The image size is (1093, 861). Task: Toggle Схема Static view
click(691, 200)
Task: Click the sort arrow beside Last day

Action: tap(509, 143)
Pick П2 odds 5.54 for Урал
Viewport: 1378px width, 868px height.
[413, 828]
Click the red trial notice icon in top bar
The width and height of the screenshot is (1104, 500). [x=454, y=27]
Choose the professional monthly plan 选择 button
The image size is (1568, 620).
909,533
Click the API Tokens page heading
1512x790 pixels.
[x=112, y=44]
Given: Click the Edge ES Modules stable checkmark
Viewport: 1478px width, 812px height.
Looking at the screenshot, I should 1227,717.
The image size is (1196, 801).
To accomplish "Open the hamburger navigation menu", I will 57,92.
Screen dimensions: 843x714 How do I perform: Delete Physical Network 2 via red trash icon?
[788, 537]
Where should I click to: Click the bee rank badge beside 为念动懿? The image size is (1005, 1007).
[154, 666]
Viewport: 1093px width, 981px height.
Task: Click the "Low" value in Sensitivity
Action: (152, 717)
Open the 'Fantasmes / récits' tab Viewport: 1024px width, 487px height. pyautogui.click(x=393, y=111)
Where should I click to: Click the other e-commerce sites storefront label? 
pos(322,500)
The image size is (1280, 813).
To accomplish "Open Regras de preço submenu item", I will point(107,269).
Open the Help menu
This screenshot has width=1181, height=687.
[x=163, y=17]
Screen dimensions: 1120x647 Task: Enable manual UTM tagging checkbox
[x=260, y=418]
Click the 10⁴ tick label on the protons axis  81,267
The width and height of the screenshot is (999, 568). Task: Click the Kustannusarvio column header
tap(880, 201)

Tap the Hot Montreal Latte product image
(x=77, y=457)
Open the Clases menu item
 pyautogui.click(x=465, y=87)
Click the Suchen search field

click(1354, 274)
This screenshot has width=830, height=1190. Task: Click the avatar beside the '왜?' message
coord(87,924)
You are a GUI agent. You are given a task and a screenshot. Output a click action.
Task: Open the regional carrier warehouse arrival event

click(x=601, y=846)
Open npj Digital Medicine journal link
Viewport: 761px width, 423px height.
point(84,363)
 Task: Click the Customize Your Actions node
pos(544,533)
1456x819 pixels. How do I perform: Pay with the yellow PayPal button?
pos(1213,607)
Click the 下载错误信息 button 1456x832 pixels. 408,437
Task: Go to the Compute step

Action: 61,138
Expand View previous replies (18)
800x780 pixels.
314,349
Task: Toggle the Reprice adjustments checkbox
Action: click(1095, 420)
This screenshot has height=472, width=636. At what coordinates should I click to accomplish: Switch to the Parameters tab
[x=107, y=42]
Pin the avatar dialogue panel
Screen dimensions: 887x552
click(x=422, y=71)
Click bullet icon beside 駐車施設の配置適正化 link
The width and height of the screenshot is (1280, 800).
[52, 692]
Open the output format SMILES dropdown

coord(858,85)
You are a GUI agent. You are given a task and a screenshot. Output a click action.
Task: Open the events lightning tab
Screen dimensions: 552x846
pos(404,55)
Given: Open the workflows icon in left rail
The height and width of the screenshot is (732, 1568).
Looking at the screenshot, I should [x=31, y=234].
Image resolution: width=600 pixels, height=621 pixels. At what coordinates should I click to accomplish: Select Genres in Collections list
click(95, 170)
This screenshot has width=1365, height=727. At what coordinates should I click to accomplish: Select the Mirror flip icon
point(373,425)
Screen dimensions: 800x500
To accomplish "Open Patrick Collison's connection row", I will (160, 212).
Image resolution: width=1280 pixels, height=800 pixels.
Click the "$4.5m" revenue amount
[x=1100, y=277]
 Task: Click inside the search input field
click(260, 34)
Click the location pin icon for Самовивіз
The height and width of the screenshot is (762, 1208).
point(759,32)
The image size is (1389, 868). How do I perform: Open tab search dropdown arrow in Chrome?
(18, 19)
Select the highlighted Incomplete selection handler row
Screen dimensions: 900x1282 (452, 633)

▬▬▬▬▬▬▬▬▬▬

Requirement
Write each record out again exactly.

Final answer
The image size is (1093, 861). Task: Toggle Схема Static view
click(691, 200)
Task: Click the sort arrow beside Last day

Action: tap(509, 143)
Pick П2 odds 5.54 for Урал
Viewport: 1378px width, 868px height.
[413, 828]
Click the red trial notice icon in top bar
The width and height of the screenshot is (1104, 500). [x=454, y=27]
Choose the professional monthly plan 选择 button
The image size is (1568, 620).
909,533
Click the API Tokens page heading
1512x790 pixels.
[x=112, y=44]
Given: Click the Edge ES Modules stable checkmark
Viewport: 1478px width, 812px height.
Looking at the screenshot, I should 1227,717.
The image size is (1196, 801).
To accomplish "Open the hamburger navigation menu", I will 57,92.
Screen dimensions: 843x714 How do I perform: Delete Physical Network 2 via red trash icon?
[788, 537]
Where should I click to: Click the bee rank badge beside 为念动懿? The image size is (1005, 1007).
[154, 666]
Viewport: 1093px width, 981px height.
Task: Click the "Low" value in Sensitivity
Action: (152, 717)
Open the 'Fantasmes / récits' tab Viewport: 1024px width, 487px height. pyautogui.click(x=393, y=111)
Where should I click to: Click the other e-commerce sites storefront label? 
pos(322,500)
The image size is (1280, 813).
To accomplish "Open Regras de preço submenu item", I will point(107,269).
Open the Help menu
This screenshot has width=1181, height=687.
[x=163, y=17]
Screen dimensions: 1120x647 Task: Enable manual UTM tagging checkbox
[x=260, y=418]
Click the 10⁴ tick label on the protons axis  81,267
The width and height of the screenshot is (999, 568). Task: Click the Kustannusarvio column header
tap(880, 201)

Tap the Hot Montreal Latte product image
(x=77, y=457)
Open the Clases menu item
 pyautogui.click(x=465, y=87)
Click the Suchen search field

click(1354, 274)
This screenshot has width=830, height=1190. Task: Click the avatar beside the '왜?' message
coord(87,924)
You are a GUI agent. You are given a task and a screenshot. Output a click action.
Task: Open the regional carrier warehouse arrival event

click(x=601, y=846)
Open npj Digital Medicine journal link
Viewport: 761px width, 423px height.
point(84,363)
 Task: Click the Customize Your Actions node
pos(544,533)
1456x819 pixels. How do I perform: Pay with the yellow PayPal button?
pos(1213,607)
Click the 下载错误信息 button 1456x832 pixels. 408,437
Task: Go to the Compute step

Action: 61,138
Expand View previous replies (18)
800x780 pixels.
314,349
Task: Toggle the Reprice adjustments checkbox
Action: click(1095, 420)
This screenshot has height=472, width=636. At what coordinates should I click to accomplish: Switch to the Parameters tab
[x=107, y=42]
Pin the avatar dialogue panel
Screen dimensions: 887x552
click(x=422, y=71)
Click bullet icon beside 駐車施設の配置適正化 link
The width and height of the screenshot is (1280, 800).
[52, 692]
Open the output format SMILES dropdown

coord(858,85)
You are a GUI agent. You are given a task and a screenshot. Output a click action.
Task: Open the events lightning tab
Screen dimensions: 552x846
pos(404,55)
Given: Open the workflows icon in left rail
The height and width of the screenshot is (732, 1568).
Looking at the screenshot, I should [x=31, y=234].
Image resolution: width=600 pixels, height=621 pixels. At what coordinates should I click to accomplish: Select Genres in Collections list
click(95, 170)
This screenshot has width=1365, height=727. At what coordinates should I click to accomplish: Select the Mirror flip icon
point(373,425)
Screen dimensions: 800x500
To accomplish "Open Patrick Collison's connection row", I will (160, 212).
Image resolution: width=1280 pixels, height=800 pixels.
Click the "$4.5m" revenue amount
[x=1100, y=277]
 Task: Click inside the search input field
click(260, 34)
Click the location pin icon for Самовивіз
The height and width of the screenshot is (762, 1208).
point(759,32)
The image size is (1389, 868). How do I perform: Open tab search dropdown arrow in Chrome?
(18, 19)
Select the highlighted Incomplete selection handler row
Screen dimensions: 900x1282 (452, 633)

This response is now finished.